--- Input Enclosed Below ---
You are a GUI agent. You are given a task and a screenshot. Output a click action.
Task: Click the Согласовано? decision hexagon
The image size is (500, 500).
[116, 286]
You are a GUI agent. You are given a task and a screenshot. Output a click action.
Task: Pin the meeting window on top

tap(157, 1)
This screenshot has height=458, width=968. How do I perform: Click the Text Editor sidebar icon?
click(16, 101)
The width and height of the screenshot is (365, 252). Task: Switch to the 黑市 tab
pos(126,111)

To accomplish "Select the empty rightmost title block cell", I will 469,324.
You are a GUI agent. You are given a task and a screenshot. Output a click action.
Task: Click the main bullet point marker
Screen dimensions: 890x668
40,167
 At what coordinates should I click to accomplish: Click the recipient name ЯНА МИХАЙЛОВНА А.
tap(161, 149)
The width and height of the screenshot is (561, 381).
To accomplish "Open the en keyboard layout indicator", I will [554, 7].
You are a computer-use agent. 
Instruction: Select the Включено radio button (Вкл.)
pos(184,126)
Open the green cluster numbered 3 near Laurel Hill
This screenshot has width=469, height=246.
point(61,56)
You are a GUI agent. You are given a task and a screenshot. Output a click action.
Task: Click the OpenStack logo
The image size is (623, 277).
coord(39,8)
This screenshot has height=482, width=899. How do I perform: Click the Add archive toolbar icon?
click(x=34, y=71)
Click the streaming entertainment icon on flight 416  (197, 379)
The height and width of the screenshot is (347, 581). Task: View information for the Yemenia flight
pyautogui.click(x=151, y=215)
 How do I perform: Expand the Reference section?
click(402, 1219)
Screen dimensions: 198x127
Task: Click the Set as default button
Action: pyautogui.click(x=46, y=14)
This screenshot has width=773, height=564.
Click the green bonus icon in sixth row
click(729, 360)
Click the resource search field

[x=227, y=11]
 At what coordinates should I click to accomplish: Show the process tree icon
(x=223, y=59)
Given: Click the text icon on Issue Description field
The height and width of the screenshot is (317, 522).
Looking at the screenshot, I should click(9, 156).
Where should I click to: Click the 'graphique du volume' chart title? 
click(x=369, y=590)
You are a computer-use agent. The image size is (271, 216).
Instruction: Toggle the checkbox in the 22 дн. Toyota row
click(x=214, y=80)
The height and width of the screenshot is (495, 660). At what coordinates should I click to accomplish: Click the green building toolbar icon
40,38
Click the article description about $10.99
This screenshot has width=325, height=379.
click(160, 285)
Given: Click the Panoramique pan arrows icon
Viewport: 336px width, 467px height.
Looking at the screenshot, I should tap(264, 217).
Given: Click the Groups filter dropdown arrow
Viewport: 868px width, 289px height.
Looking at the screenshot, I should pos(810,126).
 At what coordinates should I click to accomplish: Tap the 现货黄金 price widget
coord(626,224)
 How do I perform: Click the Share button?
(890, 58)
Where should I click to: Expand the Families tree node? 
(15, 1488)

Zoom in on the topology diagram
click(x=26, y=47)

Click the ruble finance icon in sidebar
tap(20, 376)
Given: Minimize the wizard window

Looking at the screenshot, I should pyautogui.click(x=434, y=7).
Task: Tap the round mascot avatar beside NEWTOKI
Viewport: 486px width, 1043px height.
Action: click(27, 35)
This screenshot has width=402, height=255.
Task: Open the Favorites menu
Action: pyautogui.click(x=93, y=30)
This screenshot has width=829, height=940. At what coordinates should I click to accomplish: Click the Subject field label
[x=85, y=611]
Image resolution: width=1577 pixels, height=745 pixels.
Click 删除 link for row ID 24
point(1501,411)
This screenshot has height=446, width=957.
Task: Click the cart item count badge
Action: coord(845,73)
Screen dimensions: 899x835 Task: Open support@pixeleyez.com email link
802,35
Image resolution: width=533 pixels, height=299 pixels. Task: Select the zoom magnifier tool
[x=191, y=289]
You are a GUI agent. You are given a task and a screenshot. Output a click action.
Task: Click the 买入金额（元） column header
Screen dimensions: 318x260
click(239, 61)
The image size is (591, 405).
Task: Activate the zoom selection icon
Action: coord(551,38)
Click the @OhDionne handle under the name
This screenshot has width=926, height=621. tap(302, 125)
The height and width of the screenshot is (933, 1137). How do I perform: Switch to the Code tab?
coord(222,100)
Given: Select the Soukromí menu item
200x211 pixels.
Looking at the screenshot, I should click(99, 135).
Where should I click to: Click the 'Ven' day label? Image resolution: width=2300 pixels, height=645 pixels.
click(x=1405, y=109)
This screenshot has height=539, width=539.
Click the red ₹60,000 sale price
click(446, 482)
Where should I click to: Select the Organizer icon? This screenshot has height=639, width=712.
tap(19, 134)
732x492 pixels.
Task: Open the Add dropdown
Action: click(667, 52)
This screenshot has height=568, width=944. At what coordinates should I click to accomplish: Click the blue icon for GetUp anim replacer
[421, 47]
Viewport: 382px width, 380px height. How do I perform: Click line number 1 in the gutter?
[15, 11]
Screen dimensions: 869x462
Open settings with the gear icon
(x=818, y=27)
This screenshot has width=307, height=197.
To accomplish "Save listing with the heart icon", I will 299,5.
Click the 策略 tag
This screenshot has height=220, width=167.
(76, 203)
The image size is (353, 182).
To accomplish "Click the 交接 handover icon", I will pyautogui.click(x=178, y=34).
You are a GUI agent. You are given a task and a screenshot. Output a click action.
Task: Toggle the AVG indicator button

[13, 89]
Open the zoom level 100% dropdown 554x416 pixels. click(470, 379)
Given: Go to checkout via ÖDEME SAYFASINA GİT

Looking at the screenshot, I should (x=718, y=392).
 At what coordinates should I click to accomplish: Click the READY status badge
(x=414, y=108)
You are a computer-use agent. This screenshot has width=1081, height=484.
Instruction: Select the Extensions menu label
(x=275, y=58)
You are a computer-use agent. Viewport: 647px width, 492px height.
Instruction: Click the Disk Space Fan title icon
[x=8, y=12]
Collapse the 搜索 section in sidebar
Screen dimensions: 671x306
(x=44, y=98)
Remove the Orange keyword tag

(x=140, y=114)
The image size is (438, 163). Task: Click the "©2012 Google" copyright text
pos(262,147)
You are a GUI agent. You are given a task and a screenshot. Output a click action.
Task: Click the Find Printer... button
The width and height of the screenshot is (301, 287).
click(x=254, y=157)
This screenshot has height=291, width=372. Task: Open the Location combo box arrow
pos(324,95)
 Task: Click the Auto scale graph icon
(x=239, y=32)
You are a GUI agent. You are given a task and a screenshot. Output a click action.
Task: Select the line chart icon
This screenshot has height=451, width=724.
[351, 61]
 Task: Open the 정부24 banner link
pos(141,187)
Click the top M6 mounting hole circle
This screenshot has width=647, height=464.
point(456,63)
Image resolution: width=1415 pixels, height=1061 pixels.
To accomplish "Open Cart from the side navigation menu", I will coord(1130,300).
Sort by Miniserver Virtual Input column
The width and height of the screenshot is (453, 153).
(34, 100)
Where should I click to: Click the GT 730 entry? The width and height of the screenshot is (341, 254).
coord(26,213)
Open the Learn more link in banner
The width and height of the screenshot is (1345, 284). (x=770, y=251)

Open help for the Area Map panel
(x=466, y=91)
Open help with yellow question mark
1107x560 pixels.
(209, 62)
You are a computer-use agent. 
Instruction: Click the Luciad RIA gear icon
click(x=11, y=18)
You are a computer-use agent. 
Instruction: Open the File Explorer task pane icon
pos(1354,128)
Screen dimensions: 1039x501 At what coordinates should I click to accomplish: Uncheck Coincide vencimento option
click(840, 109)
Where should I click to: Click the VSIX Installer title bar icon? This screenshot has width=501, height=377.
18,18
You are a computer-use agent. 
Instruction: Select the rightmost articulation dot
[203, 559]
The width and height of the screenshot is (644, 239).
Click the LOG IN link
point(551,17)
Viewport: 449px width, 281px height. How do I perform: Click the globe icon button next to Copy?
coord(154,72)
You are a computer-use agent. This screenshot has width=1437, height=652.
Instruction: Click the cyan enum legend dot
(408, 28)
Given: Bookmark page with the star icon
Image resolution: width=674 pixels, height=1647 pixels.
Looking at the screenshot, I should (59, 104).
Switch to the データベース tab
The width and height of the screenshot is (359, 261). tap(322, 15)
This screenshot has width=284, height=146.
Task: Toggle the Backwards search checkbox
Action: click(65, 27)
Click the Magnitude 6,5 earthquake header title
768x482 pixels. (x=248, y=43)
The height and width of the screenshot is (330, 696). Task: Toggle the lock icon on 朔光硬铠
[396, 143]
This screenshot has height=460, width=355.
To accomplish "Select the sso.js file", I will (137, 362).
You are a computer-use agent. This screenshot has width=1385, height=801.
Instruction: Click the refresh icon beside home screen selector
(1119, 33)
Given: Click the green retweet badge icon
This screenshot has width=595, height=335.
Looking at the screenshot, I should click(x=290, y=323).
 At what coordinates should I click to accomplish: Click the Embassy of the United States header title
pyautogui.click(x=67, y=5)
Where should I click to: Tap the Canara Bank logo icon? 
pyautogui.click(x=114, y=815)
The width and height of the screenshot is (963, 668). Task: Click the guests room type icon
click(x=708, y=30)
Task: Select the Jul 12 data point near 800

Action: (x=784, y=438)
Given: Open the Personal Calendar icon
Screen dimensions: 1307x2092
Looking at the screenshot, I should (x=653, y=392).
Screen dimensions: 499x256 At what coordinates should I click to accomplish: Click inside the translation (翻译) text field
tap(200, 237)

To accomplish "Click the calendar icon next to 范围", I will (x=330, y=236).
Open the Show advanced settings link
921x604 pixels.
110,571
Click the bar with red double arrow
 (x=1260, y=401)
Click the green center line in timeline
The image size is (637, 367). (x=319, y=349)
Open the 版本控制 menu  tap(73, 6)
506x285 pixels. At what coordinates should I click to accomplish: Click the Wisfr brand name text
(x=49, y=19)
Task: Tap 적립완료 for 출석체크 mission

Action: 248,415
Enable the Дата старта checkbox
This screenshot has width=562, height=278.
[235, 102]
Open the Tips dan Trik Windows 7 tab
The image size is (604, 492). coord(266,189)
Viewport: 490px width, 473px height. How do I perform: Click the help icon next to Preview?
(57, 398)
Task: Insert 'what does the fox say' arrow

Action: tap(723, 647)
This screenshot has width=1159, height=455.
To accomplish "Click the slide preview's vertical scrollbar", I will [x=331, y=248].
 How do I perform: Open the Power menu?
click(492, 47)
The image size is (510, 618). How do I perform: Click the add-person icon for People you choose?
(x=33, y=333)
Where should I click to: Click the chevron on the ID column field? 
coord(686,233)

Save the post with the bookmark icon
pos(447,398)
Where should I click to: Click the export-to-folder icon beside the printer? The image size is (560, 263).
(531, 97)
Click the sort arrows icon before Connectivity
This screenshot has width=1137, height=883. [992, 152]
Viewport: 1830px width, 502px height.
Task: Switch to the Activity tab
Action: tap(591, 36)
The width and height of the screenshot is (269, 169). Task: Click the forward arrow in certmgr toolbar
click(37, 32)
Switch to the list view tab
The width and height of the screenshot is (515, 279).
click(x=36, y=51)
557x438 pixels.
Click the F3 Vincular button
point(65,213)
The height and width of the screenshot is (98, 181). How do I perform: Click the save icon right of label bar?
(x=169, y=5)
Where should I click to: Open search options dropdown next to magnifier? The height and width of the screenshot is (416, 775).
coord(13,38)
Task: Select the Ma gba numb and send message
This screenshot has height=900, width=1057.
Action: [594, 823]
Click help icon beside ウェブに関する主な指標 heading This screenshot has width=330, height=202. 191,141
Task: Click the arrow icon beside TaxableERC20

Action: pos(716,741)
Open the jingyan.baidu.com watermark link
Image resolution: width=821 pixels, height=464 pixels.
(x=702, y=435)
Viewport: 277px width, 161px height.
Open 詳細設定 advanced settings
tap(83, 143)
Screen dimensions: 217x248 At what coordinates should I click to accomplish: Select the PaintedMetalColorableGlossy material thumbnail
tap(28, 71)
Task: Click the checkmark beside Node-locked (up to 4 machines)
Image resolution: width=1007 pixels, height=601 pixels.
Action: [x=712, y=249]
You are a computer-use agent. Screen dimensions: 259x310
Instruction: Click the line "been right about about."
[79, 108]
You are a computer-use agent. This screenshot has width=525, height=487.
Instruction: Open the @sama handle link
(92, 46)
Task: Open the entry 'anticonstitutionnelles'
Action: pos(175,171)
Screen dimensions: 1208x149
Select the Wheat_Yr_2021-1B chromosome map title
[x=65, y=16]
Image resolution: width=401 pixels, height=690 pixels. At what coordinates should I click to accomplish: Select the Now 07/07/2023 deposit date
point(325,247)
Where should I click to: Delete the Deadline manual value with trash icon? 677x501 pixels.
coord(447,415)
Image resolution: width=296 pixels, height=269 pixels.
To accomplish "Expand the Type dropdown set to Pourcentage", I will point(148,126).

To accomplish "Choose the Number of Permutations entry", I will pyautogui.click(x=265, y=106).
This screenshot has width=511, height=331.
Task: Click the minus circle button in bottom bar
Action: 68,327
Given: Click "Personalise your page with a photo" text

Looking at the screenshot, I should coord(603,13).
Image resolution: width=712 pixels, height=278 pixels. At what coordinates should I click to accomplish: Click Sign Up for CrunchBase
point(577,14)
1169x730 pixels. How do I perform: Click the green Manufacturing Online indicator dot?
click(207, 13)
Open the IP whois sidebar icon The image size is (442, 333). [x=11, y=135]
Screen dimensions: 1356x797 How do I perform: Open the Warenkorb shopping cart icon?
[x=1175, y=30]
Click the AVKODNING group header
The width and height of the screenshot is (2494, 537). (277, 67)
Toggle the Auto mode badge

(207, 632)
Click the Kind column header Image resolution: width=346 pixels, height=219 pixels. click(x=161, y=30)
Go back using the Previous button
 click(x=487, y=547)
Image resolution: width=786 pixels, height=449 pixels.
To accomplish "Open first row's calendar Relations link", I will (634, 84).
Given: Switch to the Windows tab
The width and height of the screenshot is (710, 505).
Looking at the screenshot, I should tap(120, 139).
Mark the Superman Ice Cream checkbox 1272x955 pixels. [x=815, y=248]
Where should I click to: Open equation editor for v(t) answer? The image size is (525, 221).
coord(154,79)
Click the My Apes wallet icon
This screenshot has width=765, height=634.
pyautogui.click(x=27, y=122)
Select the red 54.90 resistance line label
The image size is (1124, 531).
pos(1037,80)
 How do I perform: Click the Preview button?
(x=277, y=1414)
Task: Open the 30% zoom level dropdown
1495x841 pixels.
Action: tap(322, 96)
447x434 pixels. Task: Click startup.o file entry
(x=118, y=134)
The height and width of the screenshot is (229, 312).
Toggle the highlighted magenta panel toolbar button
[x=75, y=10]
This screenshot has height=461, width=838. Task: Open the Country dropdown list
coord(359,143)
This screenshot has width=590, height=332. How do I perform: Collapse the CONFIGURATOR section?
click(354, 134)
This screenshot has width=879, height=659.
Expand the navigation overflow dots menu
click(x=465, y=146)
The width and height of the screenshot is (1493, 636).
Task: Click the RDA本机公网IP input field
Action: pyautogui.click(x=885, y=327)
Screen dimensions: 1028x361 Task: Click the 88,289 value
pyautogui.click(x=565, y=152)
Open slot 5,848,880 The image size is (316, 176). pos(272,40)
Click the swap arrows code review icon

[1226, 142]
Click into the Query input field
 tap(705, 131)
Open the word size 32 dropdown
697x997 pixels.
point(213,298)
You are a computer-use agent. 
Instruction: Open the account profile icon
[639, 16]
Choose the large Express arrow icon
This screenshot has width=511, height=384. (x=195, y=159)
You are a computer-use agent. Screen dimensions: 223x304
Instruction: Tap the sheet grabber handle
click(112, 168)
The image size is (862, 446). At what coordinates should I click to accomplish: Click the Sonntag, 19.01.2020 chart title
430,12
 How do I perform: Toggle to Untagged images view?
--- End of Enclosed Input ---
[Exercise]
The number of lines in the data that hold "level" must be the entire answer.

[Written solution]
2